La littérature : machine à remonter le temps.

 

[Complément du 30 novembre 2016]

On peut retourner dans le ventre de sa mère ou ne pas naître. On peut aussi sortir du temps, comme dans «Jouvence», court texte que publie Nicolas Guay en 2015.

Cette crème rajeunissante promettait «dix ans de moins en dix minutes». La petite Jessica, cinq ans, trouva le pot dans la pharmacie et reconnut la pommade que sa maman utilisait tous les matins. Vous savez comment sont les enfants, ils aiment bien imiter leurs parents. Ainsi, Jessica se badigeonna généreusement le visage du produit. Moins de dix minutes plus tard, la petite disparaissait. On eut beau la chercher partout, on ne trouva que ses vêtements et le pot vide de crème rajeunissante.

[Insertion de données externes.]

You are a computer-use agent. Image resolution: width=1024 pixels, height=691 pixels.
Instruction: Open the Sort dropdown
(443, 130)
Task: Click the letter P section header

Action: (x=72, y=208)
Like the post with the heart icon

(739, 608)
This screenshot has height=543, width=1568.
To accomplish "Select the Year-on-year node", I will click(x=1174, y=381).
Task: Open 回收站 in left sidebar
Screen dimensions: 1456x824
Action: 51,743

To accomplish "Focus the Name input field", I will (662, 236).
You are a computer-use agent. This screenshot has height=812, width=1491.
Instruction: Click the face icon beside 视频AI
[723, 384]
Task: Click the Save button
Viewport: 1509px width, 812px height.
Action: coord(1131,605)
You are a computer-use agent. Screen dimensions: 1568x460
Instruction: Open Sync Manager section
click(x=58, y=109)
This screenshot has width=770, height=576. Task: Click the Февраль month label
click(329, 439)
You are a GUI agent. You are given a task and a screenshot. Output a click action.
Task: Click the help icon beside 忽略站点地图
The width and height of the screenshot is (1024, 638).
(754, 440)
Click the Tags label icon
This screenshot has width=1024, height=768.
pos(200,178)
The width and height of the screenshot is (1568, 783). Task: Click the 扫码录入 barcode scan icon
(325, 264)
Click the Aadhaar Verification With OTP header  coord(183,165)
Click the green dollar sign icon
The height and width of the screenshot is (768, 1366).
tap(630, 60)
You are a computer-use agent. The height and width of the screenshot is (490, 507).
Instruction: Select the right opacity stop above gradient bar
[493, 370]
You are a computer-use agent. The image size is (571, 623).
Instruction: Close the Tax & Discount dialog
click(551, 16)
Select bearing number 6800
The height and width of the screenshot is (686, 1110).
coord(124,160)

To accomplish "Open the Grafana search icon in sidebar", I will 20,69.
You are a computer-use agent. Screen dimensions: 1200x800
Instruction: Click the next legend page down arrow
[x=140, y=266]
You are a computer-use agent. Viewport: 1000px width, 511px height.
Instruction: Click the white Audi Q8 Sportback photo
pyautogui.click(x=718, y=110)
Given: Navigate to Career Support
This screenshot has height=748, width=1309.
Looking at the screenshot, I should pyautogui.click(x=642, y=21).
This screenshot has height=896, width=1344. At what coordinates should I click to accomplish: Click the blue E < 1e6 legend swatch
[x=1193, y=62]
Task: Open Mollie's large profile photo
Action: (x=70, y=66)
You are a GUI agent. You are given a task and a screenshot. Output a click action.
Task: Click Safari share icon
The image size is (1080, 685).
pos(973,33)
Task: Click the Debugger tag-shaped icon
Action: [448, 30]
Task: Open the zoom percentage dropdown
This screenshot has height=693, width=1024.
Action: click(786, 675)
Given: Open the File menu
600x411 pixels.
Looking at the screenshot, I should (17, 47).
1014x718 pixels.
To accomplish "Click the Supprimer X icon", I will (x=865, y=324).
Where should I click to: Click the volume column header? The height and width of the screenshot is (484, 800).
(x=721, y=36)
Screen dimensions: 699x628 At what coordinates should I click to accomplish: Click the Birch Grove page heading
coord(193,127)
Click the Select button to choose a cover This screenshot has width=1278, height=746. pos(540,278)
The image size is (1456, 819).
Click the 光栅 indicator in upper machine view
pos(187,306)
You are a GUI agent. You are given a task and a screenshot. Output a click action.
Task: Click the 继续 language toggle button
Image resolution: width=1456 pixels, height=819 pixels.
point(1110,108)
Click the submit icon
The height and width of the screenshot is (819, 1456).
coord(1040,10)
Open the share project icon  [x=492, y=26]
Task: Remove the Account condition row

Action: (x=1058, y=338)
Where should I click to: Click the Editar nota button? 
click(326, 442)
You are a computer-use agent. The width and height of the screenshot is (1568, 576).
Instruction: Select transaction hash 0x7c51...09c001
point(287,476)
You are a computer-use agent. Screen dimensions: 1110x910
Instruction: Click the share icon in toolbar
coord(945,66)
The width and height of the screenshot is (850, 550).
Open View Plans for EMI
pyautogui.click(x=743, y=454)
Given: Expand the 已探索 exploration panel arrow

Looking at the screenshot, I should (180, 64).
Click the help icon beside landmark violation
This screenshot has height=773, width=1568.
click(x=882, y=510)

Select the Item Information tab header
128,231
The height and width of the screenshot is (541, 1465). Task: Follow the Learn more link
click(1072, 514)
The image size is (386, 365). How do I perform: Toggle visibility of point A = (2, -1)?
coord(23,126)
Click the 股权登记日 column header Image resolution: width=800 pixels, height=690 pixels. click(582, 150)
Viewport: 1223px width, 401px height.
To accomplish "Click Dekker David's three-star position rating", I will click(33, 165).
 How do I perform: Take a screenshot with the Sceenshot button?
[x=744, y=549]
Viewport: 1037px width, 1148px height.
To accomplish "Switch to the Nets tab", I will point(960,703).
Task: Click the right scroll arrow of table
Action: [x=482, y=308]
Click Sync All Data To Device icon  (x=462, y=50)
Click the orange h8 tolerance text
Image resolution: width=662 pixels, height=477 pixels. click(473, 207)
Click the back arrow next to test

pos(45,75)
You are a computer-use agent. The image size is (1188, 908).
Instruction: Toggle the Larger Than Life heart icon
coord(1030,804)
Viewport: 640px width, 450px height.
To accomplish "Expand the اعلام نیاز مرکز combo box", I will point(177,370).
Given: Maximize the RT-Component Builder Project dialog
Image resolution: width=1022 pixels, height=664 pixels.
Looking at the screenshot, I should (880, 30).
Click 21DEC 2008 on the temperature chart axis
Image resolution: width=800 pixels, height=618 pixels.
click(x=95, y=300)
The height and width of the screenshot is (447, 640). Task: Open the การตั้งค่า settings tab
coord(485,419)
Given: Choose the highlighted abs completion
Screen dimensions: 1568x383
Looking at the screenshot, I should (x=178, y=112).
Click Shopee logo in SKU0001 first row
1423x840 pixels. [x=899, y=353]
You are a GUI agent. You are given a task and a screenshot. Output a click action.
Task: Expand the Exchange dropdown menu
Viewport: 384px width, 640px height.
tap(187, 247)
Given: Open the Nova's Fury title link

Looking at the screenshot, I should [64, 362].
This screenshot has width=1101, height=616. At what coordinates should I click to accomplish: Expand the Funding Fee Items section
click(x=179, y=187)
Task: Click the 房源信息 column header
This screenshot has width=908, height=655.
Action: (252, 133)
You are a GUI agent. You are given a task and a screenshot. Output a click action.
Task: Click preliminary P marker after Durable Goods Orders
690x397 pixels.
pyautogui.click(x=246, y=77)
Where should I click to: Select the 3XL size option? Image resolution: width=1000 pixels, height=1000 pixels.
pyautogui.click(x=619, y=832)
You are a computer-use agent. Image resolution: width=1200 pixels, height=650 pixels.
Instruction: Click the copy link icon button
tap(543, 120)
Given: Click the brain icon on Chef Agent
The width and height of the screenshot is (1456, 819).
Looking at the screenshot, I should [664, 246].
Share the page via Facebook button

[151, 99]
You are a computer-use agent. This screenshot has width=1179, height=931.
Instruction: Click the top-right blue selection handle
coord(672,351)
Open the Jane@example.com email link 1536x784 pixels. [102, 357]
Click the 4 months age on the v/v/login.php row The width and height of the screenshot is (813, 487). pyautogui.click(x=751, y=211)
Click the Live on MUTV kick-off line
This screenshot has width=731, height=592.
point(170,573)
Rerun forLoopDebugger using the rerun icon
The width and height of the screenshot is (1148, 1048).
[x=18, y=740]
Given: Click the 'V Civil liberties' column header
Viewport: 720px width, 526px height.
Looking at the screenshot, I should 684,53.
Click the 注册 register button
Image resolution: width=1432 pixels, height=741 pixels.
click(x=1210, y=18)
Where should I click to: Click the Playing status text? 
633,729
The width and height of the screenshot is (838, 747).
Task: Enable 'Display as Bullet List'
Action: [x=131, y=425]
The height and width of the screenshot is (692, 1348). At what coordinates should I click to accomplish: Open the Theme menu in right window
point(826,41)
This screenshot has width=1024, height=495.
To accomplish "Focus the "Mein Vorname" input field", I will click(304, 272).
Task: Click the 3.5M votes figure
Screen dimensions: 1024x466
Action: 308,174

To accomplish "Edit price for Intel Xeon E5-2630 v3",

Encore une fois, c’est mathématique.

 

P.-S.—L’Oreille tendue a présenté le Désordre azerty le 28 mars 2015.

 

Références

Chevillard, Éric, le Désordre azerty, Paris, Éditions de Minuit, 2014, 201 p.

Chouillet, Jacques, Denis Diderot-Sophie Volland. Un dialogue à une voix, Paris, Librairie Honoré Champion, coll. «Unichamp», 14, 1986, 173 p.

Guay, Nicolas, Comme un léger malentendu, Chez l’auteur, 2015. Édition numérique.